A UX Process For Success

To complement the Techniques Bank, we’ve also added a new UX Process page, which lays out the user-centred approach that we recommend and use on software projects.

Each phase contains links to techniques that are relevant to each phase of the process. In the future we intend to make the integration between the UX Process page and the Techniques Bank more seamless, but for now we hope you find them useful!

A UX Process Diagram … Or Three

Finally, there have been a number of attempts over the years to capture this iterative model in graphic format. Below is a collection of our favourite infographics for communicating the UX process.

A board game of snakes and ladders, used to describe the user-centred design process
Designing The User Experience, a board game from the UXPA. Download the poster or purchase a print.
A treasure map, starting with user research and where X marks the spot: a product that people love!
Peter Morville and Jeffrey Callender have fun with UX deliverables by depicting them on a treasure map.
Pascal Raabe's take on the UX iceberg includes cute eskimos and penguins.
Pascal Raabe’s take on the UX iceberg, which comes complete with cute eskimos and penguins.

What do you think of our UX Process page and Techniques Bank? Let us know in the comments.

Written by
Matthew Magain
Join the discussion

  • I love your take on UCD, namely describing it as a “user feedback loop, which informs each phase of the project”. This should make the process clearer for stakeholders / business people.
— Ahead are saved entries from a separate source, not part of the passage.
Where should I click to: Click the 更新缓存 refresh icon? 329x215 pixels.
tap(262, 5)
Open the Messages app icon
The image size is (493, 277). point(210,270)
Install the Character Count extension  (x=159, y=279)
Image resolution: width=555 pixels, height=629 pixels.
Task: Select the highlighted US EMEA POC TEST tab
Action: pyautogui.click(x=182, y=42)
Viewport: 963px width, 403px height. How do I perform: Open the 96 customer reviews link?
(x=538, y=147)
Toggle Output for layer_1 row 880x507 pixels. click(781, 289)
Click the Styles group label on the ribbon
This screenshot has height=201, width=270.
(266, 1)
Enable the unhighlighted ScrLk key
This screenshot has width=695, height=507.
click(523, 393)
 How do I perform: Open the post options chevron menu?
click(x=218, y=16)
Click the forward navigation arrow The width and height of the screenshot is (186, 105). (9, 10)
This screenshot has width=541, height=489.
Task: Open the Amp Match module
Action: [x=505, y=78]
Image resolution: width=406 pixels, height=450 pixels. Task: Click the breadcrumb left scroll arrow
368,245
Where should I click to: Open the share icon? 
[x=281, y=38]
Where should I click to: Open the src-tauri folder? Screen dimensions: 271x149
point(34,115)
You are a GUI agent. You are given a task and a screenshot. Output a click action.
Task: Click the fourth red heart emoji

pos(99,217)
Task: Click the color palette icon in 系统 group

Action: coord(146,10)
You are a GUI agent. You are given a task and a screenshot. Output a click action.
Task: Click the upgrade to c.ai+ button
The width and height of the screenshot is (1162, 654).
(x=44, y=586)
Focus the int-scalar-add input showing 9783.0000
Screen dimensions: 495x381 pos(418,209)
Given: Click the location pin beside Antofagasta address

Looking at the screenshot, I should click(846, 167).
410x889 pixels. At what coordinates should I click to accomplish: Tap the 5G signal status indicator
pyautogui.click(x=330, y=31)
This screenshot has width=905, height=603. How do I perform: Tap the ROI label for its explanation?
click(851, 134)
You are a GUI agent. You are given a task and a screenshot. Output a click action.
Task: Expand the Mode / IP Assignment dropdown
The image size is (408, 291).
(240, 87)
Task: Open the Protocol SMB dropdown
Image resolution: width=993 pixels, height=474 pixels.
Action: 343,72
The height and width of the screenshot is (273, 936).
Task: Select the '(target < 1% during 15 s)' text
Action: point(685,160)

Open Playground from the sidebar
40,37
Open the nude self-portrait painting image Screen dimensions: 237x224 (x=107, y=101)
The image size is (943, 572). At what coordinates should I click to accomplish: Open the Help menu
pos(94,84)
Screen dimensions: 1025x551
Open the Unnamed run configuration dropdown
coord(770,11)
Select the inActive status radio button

I will try and apply this explanation in the future!

    There are different versions of the wheel and most of them are pretty similar. The version I personally like is the one that includes ‘measure/optimise’ as a separate stage after launch. It’s important to depict it as a part of the process because it helps us demonstrate the value of our work by demonstrating the often missing ROI.


  • A really well informed article and I found the Techniques Bank and Process Overview particularly helpful. Excellent resources – Thanks for sharing.

  • I am new to the world of UX/UI Design. The company I work for insists on giving preliminary demos for conceptual designs in hi-fidelity. Something I have been protesting greatly, to deaf ears. I am making an attempt to establish protocols and process for wireframes since non exist at my company. Is it customary to send hi-fidelity HTML files to developers? It seems counter-intuitive if the wireframe file is a viewable link, why would an accomplished developer need (example: Axure RP Pro) the HTML files? Aren’t these proprietary files loaded with junk code similar to what MS Word HTML files would produce, basically unusable? Please enlighten me if I am wrong or help provide me with ‘ammunition’ to back up my argument.